Health Care Law

N390 Remark Code: What It Means and How to Fix It

Resolve the N390 denial code. Master the process for correcting patient ID errors and resubmitting medical claims successfully.

When a claim is processed, medical payers send a detailed statement explaining how the claim was handled, which often includes codes explaining adjustments or denials. Receiving a denial message, such as on an Explanation of Benefits (EOB) or Remittance Advice (RA), interrupts the revenue cycle for healthcare providers. One message that halts payment is the N390 Remark Code, which indicates a fundamental issue with the patient’s identity information. Understanding this denial is necessary for successful claim resolution.

Decoding the N390 Remark Code

The N390 Remark Code is an administrative flag used in medical billing signaling a specific data error on a submitted claim. The code universally signifies “Missing, incomplete, invalid, or non-existent patient name and/or identification number.” Payers use this denial when the patient data submitted on the claim fails to match the data held in their enrollment systems.

This denial centers strictly on the integrity and accuracy of demographic details, not the medical appropriateness of the services. The “identification number” usually refers to the unique subscriber, member ID, policy number, or specific Medicare or Medicaid number. Since patient identity is foundational, a claim cannot be processed until this administrative data is corrected.
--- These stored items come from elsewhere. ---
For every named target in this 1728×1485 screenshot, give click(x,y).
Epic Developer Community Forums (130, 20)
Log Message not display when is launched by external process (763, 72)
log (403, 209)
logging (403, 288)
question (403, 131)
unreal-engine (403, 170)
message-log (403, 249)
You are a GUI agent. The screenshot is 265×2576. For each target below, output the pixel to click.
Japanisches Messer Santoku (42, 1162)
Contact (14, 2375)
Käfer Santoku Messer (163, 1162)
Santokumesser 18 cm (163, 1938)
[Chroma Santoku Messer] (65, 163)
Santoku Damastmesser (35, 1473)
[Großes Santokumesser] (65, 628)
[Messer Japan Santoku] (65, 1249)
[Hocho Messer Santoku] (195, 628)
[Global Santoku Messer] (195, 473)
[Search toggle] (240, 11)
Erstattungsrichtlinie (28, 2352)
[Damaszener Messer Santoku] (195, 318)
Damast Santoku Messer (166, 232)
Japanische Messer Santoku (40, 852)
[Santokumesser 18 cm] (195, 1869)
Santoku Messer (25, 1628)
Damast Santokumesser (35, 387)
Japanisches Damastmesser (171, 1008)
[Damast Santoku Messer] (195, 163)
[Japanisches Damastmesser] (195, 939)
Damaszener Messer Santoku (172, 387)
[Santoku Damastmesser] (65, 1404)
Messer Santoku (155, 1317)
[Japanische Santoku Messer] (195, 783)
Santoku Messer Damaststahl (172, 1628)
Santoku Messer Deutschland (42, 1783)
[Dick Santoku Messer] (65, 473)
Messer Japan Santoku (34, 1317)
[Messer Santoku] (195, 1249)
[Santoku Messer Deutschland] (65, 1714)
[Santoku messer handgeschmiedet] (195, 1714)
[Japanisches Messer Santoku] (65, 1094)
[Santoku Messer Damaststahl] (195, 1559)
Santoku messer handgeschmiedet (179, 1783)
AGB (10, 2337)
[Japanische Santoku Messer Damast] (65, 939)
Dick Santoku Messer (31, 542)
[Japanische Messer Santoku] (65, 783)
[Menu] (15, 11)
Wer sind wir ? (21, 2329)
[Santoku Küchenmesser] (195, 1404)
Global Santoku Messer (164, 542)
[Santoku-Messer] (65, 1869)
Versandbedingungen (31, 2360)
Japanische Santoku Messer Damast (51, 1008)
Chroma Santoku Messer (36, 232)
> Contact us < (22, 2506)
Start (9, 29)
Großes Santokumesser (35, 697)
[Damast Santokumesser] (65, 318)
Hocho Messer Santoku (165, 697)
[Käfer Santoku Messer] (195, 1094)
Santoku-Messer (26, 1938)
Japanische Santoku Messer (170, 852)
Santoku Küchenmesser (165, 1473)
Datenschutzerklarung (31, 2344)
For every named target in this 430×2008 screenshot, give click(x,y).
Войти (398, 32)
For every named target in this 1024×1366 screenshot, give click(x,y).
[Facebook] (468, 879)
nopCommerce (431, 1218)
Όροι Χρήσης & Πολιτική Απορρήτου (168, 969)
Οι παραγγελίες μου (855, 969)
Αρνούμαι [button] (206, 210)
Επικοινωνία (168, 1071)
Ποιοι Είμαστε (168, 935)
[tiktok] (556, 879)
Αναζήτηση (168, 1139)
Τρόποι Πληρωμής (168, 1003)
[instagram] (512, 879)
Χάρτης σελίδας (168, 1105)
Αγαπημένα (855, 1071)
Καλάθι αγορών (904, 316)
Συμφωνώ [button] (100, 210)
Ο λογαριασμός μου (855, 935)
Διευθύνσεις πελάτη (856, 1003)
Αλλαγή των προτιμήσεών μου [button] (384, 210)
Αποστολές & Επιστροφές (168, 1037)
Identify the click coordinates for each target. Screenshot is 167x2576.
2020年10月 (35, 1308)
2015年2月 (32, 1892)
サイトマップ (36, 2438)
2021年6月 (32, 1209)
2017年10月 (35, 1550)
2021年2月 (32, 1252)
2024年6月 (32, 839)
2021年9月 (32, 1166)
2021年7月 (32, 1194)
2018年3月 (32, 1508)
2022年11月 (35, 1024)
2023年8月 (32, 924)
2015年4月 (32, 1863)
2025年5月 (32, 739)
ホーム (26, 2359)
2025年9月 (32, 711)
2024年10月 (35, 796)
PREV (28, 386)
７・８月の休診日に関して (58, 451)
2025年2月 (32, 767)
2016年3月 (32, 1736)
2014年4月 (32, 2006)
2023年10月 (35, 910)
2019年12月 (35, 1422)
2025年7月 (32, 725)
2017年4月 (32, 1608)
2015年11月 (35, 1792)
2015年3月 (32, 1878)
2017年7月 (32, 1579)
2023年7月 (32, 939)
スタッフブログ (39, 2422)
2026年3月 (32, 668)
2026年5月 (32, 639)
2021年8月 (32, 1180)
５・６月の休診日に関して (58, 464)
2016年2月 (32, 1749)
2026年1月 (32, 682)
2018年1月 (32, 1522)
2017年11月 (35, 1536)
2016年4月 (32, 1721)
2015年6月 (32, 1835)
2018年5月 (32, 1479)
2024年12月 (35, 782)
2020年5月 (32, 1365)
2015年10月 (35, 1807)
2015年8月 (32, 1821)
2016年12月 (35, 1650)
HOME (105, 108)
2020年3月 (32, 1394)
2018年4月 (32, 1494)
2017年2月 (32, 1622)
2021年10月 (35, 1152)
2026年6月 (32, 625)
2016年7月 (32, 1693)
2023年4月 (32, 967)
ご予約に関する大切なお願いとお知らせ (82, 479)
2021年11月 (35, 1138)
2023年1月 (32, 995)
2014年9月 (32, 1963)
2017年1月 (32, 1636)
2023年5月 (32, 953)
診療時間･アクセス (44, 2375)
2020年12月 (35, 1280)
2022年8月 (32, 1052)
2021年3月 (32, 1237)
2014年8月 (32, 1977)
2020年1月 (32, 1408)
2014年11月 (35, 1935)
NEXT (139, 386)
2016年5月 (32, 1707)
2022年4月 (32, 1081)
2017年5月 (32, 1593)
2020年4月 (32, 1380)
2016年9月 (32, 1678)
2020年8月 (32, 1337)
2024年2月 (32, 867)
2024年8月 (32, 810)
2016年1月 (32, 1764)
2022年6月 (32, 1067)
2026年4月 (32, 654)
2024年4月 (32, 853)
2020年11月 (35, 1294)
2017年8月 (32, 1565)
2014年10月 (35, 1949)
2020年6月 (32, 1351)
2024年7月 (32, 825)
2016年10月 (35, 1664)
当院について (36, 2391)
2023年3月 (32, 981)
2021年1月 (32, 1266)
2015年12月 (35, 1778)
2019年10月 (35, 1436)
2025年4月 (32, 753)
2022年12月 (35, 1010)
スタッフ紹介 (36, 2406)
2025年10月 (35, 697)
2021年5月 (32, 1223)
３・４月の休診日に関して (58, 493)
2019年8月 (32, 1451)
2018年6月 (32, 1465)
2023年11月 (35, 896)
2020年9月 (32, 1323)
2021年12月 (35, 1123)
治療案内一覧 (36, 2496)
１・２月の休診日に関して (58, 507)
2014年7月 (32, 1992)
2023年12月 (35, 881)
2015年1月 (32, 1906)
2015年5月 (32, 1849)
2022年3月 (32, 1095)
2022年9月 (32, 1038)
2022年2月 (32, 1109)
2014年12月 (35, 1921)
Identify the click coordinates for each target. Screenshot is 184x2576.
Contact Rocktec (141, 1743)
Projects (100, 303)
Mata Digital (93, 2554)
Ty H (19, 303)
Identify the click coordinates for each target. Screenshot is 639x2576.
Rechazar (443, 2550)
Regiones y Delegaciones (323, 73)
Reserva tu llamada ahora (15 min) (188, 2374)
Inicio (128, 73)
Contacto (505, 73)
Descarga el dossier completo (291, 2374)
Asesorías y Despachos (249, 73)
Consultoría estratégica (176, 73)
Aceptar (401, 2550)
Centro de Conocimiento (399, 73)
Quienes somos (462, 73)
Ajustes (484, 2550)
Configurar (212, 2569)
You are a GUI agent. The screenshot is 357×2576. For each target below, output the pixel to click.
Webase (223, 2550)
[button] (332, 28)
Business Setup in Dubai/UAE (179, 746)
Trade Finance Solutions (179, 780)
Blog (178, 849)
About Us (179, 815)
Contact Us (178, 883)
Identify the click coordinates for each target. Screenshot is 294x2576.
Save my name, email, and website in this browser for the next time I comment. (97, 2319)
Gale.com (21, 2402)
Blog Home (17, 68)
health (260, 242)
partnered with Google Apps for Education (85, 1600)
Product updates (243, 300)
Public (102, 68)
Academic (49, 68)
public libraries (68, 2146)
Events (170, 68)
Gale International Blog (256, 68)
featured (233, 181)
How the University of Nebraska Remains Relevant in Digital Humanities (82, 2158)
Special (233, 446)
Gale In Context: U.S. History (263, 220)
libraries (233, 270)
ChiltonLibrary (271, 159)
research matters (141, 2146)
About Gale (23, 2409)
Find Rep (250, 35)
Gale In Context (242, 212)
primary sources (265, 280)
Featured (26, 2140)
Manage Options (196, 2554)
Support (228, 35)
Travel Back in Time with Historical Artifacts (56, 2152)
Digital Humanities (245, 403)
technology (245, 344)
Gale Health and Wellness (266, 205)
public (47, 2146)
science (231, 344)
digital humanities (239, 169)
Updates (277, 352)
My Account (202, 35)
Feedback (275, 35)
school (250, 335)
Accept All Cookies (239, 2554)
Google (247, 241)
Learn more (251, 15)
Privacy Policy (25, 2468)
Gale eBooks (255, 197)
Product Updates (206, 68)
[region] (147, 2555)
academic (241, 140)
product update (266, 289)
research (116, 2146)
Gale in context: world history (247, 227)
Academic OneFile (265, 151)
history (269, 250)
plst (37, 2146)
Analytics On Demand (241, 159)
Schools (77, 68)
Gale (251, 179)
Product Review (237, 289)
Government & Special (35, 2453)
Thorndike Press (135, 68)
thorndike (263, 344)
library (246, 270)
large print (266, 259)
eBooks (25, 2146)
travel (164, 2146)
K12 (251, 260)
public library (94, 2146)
Common Causes Leading to the N390 Denial

The denial frequently stems from simple data entry mistakes when transcribing patient information from the insurance card into the billing system. Typographical errors in the patient’s name or transposed digits in the member ID number prevent the payer’s automated systems from matching the claim to the enrollment record.

Claims may also be denied if the provider uses outdated policy information, such as an expired ID number, or includes an incorrect group number. A common issue occurs when the name on the claim, such as a nickname, does not precisely align with the legal name recorded by the payer. Additionally, omitting a necessary prefix, suffix, or middle initial on the identification number can trigger the automated denial.

Preparing the Correct Patient Identification Documentation

Before attempting to correct and resubmit the claim, the billing staff must verify all required patient identification data points. This process begins by confirming the patient’s full legal name, including any middle initial or suffix, exactly as it appears on the official insurance enrollment records. The patient’s date of birth must also be confirmed as it is a secondary identifier used for verification.

Gathering the current, active policy or member ID number, along with the correct group number, is necessary for a successful resubmission. Staff must also confirm the policy’s effective dates to ensure the patient was covered on the specific date of service. If office records conflict with the denial notice, the provider must contact the payer directly to verify the exact, accepted format of the patient’s identifying data.

Steps for Correcting and Resubmitting the Claim

Once the accurate patient identification data has been verified and obtained, the billing office must initiate the correction process. The provider is responsible for correcting the specific fields on the original claim form, updating the patient name and/or member identification number to match the verified data.

The corrected claim must then be resubmitted according to the payer’s policy. Many payers prefer electronic correction via their online portals for a quick update of data fields. If a paper claim is required, the corrected form must be clearly marked as a “Corrected Claim” or “Resubmission” to prevent duplicate processing. Payers typically allow 90 to 180 days from the date of the denial for the resubmission of corrected claims.